2. **'w' variables:** We have $w^2$ on top and $w$ (which is $w^1$) on the bottom.
* Imagine $w^2$ as $w \times w$.
* We can cancel one 'w' from the top with one 'w' from the bottom.
* This leaves just 'w' on the top. So, $\frac{w^2}{w} = w$.

3. **'x' variables:** We have $x^3$ on top and $x^5$ on the bottom.
* $x^3$ is $x \times x \times x$.
* $x^5$ is $x \times x \times x \times x \times x$.
* Three 'x's on top can cancel out three 'x's from the bottom.
* This leaves $5-3=2$ 'x's on the bottom. So, $\frac{x^3}{x^5} = \frac{1}{x^2}$.

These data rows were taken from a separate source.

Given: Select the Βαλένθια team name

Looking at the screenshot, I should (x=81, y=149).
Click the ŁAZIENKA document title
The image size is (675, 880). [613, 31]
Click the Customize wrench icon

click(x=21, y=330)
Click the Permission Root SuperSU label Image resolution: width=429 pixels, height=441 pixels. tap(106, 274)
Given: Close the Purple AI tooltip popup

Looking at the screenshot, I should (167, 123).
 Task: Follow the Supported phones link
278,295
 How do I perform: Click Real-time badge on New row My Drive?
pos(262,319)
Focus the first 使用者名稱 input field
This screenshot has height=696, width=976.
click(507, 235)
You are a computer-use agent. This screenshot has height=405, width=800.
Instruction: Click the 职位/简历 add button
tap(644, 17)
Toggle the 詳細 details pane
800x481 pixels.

4. **'y' variables:** We have $y$ (which is $y^1$) on top and $y^2$ on the bottom.
* One 'y' on top can cancel out one 'y' from the bottom.
* This leaves $2-1=1$ 'y' on the bottom. So, $\frac{y}{y^2} = \frac{1}{y}$.

Now, we put all our simplified pieces back together!
* On the top, we have $(-1) \times w \times 1 \times 1 = -w$.
* On the bottom, we have $3 \times x^2 \times y = 3x^2y$.

So, the reduced expression is $\frac{-w}{3x^2y}$.